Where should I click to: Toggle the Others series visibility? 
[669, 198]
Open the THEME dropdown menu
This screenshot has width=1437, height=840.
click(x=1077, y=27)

***

__Problem details__:
Write out each record exactly, without addition or omission.

__Output of the exercise__:
Where should I click to: Toggle the Others series visibility? 
[669, 198]
Open the THEME dropdown menu
This screenshot has width=1437, height=840.
click(x=1077, y=27)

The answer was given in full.